140 So. 3d 253
La. Ct. App.2014Background
- Elena Mazzini, owner, leased to Karen Strathman; lease prohibits dogs without prior written permission.
- Strathman resided with a dog; eviction filed February 4, 2013 for lease violation.
- Lease provides a blanket pet prohibition with mutual written agreement to allow pets.
- Strathman asserted FHA/ADA disability defenses and emotional support animal; attached social worker letter.
- Trial court excluded the letter as hearsay; eviction judgment entered for Mazzini.
- Appellant timely appealed; attorney fees awarded to prevailing landlord under the lease; counsel later withdrew.
Issues
| Issue | Plaintiff's Argument | Defendant's Argument | Held |
|---|---|---|---|
| Admissibility of the Prescription Affidavit | Strathman argues the affidavit is admissible evidence of disability. | Mazzini contends the affidavit is hearsay and improperly excluded. | Affidavit excluded; appellant failed to proffer; issue preserved for appeal denied. |
| Whether Strathman proved a disability under FHA/ADA | Strathman claims disability (anxiety/allergies) requiring accommodation. | Mazzini argues no proven disability; landlord not required to accommodate. | Trial court correctly found no disability proven; no substantial limit shown. |
| Need for accommodation vs. contract enforcement | Disability statute requires reasonable accommodation of emotional support animals. | Lease terms control; no basis to modify without law-based exception. | Lease must be enforced as written; no obligation to accommodate. |
| Attorney fees under the lease clause | Landlord seeks attorney fees per lease provision. | Fees excessive or inappropriate under contract. | Fee award limited to 25% of amount claimed or $300, whichever is greater; there is an award of $300. |
Key Cases Cited
- Ritter v.
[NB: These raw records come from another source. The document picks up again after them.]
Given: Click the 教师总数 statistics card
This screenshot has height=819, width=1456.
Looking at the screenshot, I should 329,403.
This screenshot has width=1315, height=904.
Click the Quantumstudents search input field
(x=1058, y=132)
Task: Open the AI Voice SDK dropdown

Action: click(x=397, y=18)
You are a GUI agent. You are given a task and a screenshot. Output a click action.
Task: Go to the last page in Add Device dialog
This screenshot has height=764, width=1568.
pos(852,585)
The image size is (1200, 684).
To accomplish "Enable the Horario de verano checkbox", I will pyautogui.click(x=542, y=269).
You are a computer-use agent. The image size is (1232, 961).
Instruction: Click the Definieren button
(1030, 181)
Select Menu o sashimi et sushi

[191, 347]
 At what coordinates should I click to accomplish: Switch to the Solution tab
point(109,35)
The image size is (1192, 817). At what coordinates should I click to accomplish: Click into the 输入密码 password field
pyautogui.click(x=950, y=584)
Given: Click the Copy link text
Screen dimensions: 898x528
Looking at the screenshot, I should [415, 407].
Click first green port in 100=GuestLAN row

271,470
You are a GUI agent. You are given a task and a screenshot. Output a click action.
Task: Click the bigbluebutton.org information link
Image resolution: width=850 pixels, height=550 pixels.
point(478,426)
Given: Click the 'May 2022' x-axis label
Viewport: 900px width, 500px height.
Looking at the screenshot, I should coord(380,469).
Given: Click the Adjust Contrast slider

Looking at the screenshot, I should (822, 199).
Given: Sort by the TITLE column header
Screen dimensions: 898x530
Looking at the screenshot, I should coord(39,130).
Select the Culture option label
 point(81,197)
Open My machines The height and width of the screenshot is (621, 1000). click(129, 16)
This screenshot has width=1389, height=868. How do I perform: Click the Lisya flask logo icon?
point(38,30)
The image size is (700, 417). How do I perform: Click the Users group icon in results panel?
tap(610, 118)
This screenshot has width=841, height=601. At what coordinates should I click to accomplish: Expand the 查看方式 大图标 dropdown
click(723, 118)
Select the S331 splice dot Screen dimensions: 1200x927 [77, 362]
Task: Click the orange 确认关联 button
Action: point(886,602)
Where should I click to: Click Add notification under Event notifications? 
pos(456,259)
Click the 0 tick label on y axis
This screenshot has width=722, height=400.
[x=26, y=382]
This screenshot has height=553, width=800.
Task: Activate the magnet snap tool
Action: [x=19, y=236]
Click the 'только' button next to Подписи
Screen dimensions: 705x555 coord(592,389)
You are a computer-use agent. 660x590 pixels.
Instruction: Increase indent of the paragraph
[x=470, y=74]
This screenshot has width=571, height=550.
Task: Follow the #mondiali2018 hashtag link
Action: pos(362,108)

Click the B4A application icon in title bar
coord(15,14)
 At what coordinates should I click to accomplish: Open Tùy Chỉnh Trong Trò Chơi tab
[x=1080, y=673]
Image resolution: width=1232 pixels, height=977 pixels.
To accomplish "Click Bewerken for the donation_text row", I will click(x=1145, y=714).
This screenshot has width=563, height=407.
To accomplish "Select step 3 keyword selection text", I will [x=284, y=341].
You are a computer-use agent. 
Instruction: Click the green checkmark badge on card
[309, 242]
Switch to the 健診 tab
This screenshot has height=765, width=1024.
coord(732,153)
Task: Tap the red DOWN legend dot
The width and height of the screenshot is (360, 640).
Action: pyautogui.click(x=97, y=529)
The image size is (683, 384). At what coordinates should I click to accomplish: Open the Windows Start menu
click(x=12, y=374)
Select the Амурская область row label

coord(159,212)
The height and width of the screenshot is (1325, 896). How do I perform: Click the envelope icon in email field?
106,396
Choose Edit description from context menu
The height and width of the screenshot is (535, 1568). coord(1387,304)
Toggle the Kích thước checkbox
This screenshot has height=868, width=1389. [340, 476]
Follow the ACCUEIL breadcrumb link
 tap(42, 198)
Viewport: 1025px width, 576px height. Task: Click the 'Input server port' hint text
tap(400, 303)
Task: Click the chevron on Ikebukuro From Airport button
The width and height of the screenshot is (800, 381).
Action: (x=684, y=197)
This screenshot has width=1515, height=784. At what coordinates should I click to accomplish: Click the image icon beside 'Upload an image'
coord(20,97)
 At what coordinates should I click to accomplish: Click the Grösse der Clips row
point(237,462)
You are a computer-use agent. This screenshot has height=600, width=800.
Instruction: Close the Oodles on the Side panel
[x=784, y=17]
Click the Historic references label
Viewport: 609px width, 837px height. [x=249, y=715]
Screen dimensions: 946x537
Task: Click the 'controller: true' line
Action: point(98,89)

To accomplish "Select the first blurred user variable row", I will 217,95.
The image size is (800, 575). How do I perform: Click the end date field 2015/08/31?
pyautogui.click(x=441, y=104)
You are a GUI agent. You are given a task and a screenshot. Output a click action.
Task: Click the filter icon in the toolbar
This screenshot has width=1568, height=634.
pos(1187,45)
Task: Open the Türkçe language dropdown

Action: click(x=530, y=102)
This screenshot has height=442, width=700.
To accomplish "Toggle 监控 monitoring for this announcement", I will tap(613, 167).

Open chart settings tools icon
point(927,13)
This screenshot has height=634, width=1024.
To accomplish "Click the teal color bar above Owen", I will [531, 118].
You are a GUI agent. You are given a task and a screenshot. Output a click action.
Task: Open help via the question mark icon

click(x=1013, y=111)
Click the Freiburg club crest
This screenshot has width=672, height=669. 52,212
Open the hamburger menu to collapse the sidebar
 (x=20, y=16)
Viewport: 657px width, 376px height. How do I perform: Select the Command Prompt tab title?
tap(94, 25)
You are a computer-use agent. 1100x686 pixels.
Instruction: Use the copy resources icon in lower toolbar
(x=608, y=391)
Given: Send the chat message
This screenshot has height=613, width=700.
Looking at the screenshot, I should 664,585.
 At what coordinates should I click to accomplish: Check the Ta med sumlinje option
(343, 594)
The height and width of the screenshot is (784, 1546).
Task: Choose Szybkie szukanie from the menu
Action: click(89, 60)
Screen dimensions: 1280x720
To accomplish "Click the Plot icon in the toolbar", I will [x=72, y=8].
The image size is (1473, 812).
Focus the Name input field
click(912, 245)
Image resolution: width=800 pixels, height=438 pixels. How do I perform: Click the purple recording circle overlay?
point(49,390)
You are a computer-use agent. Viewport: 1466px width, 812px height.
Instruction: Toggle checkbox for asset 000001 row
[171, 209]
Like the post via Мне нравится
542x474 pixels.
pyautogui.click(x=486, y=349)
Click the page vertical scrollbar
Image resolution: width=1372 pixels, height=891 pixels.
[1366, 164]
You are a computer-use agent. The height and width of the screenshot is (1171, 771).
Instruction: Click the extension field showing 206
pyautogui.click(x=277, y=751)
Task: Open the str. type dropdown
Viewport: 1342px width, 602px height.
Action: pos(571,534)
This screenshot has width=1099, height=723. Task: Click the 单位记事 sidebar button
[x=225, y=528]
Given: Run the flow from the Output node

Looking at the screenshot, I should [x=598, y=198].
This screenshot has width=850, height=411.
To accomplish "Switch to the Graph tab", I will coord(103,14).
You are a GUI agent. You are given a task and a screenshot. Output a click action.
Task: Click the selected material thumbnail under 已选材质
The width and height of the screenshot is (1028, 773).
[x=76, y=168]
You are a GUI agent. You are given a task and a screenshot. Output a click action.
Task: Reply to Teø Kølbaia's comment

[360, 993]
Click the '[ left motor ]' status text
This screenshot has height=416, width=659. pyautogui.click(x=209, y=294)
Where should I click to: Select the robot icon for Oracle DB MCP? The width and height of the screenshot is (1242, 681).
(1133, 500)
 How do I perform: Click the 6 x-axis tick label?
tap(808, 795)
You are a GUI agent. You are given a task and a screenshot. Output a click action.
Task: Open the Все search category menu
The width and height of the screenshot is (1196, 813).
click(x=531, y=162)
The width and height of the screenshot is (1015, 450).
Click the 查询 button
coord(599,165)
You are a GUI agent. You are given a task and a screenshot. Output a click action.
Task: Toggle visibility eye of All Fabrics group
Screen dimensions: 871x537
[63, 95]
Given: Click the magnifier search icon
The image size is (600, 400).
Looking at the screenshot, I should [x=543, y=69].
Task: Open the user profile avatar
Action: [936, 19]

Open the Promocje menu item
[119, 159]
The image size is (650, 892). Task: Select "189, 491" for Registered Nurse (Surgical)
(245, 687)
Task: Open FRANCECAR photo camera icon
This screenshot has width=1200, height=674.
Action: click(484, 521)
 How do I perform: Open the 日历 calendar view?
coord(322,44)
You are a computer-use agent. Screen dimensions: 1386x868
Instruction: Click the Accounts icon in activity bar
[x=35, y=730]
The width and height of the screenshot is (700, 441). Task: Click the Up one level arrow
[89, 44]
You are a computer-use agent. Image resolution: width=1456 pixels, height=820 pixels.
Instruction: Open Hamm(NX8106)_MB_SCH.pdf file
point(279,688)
Exxon Mobile Corp., 20 So.3d 540 (La.App. 4 Cir. 2009) (proffer rules and admissibility where evidence not properly offered)
- Denoux v. Vessel Management Services, Inc., 983 So.2d 84 (La.1986) (evidence not officially offered cannot be considered)
- Beaumont v. Exxon Corp., 868 So.2d 976 (La.App. 4 Cir. 2004) (disability requires actual impairment plus impact on major life activity)
- Bragdon v. Abbott, 524 U.S. 624 (U.S. 1998) (definition of disability and major life activities under ADA)
- Toyota Motor Mfg., Kentucky, Inc., v. Williams, 534 U.S. 184 (U.S. 2002) (substantially limits standard for disability determinations)
- Giebeler v. M & B Associates, 343 F.3d 1143 (9th Cir. 2003) (interpretation of disability under FHA/ADA)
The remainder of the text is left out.